━━━ ENTRIES SHOWN ━━━

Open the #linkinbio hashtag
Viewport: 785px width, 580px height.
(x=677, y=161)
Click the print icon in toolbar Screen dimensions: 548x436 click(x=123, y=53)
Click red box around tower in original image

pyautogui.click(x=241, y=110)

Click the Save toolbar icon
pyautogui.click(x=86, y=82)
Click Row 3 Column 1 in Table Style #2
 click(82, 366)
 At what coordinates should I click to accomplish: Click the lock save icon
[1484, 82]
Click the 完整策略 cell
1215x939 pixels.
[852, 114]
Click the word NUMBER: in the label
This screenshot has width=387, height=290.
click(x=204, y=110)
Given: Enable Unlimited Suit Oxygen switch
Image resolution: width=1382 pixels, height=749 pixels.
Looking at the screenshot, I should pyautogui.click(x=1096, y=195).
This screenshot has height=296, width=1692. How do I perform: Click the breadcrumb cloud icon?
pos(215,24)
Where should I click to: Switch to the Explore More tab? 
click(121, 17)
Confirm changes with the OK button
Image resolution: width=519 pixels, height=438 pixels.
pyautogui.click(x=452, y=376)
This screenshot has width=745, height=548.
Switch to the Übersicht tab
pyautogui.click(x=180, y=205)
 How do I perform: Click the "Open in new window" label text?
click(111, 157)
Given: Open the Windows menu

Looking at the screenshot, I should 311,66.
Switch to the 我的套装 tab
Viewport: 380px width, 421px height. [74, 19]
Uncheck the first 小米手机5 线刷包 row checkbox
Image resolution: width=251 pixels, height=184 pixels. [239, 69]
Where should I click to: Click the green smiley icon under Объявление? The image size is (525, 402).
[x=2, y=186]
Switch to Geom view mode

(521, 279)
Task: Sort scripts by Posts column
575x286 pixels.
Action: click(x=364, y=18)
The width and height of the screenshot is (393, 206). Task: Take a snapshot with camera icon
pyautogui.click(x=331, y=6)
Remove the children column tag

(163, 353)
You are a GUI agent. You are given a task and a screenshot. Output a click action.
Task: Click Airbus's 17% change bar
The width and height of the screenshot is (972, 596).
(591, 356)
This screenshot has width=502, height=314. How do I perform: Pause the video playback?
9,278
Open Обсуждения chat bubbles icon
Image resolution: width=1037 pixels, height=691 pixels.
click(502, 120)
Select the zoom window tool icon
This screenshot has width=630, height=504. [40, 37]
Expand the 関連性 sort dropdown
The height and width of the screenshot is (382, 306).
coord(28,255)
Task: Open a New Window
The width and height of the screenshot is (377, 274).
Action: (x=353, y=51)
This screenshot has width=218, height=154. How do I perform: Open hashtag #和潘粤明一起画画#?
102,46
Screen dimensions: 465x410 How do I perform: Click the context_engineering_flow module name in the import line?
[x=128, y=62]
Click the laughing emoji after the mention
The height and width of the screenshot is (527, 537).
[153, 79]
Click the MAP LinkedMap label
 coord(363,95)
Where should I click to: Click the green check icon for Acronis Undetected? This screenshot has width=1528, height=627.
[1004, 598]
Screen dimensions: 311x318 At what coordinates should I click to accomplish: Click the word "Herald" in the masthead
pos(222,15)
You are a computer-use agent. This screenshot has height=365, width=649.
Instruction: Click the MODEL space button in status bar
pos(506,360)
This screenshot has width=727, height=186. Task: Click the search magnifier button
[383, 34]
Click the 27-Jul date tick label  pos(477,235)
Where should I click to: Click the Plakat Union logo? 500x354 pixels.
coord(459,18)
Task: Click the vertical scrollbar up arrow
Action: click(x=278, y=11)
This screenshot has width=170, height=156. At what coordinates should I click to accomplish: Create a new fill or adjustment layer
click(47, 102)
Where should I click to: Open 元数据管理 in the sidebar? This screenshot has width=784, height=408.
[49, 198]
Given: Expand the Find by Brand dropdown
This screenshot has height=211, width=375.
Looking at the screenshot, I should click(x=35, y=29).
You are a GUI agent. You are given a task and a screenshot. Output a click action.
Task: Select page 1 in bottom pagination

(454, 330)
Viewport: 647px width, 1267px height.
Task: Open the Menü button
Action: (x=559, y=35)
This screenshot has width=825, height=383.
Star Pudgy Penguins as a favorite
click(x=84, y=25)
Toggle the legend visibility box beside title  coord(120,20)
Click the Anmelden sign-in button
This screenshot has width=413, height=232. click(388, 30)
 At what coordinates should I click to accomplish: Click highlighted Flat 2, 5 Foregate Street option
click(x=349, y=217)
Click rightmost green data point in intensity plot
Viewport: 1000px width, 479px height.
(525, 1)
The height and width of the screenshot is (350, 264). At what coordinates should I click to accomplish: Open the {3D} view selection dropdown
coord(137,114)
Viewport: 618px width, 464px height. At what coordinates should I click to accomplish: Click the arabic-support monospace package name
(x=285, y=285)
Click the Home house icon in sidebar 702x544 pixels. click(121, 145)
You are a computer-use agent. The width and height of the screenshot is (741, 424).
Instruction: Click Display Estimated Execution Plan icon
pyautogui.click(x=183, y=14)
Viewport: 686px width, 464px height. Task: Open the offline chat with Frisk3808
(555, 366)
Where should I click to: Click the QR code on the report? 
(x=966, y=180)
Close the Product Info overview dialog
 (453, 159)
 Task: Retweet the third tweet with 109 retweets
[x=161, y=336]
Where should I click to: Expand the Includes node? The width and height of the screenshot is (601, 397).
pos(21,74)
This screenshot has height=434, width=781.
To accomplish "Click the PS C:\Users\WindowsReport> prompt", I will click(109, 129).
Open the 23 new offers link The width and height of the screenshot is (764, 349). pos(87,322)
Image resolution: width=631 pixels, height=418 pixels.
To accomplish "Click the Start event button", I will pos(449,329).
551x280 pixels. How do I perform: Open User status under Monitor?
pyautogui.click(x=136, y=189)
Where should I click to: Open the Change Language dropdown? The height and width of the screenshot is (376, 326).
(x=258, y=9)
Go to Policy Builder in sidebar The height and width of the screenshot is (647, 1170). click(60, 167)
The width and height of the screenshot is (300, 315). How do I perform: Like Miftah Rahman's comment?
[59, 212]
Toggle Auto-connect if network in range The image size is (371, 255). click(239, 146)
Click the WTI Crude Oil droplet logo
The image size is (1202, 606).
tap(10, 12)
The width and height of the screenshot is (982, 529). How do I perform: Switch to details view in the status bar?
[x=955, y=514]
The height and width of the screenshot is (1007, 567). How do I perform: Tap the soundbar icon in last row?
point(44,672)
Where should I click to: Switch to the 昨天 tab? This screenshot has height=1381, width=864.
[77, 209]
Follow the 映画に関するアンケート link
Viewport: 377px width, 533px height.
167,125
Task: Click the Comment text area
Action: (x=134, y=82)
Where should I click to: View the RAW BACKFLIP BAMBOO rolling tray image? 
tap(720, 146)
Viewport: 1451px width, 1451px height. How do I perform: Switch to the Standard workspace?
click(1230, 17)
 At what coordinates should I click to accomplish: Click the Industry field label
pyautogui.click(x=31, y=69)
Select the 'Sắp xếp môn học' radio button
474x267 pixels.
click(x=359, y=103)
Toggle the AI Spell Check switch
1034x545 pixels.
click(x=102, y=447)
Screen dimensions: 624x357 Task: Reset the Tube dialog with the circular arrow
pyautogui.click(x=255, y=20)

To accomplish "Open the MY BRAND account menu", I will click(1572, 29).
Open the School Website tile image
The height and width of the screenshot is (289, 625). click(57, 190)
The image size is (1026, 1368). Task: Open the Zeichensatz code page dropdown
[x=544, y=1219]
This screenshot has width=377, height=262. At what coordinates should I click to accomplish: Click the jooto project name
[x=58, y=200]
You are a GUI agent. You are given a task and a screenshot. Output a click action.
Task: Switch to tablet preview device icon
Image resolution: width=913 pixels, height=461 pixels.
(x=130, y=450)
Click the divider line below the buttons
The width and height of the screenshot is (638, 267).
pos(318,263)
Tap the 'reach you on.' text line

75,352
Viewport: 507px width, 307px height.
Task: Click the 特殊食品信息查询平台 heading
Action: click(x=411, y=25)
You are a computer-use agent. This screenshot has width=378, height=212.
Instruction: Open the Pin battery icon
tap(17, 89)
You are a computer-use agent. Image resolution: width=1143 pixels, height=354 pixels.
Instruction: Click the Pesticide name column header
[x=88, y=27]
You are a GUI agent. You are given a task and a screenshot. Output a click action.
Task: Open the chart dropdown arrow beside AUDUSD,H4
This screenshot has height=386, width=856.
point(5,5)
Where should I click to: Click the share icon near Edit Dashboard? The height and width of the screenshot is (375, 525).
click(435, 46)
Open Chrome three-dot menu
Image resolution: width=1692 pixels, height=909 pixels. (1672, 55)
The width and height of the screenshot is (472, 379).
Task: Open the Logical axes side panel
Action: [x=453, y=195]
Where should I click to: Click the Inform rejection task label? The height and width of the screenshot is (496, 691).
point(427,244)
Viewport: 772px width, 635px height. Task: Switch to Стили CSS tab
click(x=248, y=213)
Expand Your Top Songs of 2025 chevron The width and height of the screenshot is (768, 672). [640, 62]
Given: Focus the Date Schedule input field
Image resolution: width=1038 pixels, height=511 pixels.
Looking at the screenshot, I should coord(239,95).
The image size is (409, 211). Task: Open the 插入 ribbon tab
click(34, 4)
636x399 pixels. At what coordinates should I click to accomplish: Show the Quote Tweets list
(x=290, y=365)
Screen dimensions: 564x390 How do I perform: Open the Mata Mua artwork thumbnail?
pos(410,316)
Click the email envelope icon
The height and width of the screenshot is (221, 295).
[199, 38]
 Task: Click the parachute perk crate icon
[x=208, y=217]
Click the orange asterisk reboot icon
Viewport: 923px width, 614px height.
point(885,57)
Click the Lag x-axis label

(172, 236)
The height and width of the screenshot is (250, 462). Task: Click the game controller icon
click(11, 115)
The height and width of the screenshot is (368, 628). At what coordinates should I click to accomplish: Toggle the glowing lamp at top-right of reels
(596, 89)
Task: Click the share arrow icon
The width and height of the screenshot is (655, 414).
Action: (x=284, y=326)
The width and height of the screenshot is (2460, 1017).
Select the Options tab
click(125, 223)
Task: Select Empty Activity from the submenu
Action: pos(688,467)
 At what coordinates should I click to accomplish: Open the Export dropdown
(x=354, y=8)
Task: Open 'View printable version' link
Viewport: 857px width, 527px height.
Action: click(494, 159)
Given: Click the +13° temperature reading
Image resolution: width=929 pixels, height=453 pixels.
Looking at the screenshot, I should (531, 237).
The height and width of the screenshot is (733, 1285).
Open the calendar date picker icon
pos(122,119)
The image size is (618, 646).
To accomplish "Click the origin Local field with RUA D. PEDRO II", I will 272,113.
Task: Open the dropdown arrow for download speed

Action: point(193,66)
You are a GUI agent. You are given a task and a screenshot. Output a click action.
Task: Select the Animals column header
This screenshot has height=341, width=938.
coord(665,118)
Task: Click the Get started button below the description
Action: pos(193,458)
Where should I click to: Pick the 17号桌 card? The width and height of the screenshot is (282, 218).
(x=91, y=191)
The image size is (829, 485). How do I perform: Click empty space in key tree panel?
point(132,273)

━━━

## EXERCISE INSTRUCTIONS:
Starting with the line that holds "At what coordinates should I click to accomplish: Click the lock" and ending with the line that holds "Confirm changes with the OK button", retype every line in the data above exactly, and nothing else.

## TASK SOLUTION:
 At what coordinates should I click to accomplish: Click the lock save icon
[1484, 82]
Click the 完整策略 cell
1215x939 pixels.
[852, 114]
Click the word NUMBER: in the label
This screenshot has width=387, height=290.
click(x=204, y=110)
Given: Enable Unlimited Suit Oxygen switch
Image resolution: width=1382 pixels, height=749 pixels.
Looking at the screenshot, I should pyautogui.click(x=1096, y=195).
This screenshot has height=296, width=1692. How do I perform: Click the breadcrumb cloud icon?
pos(215,24)
Where should I click to: Switch to the Explore More tab? 
click(121, 17)
Confirm changes with the OK button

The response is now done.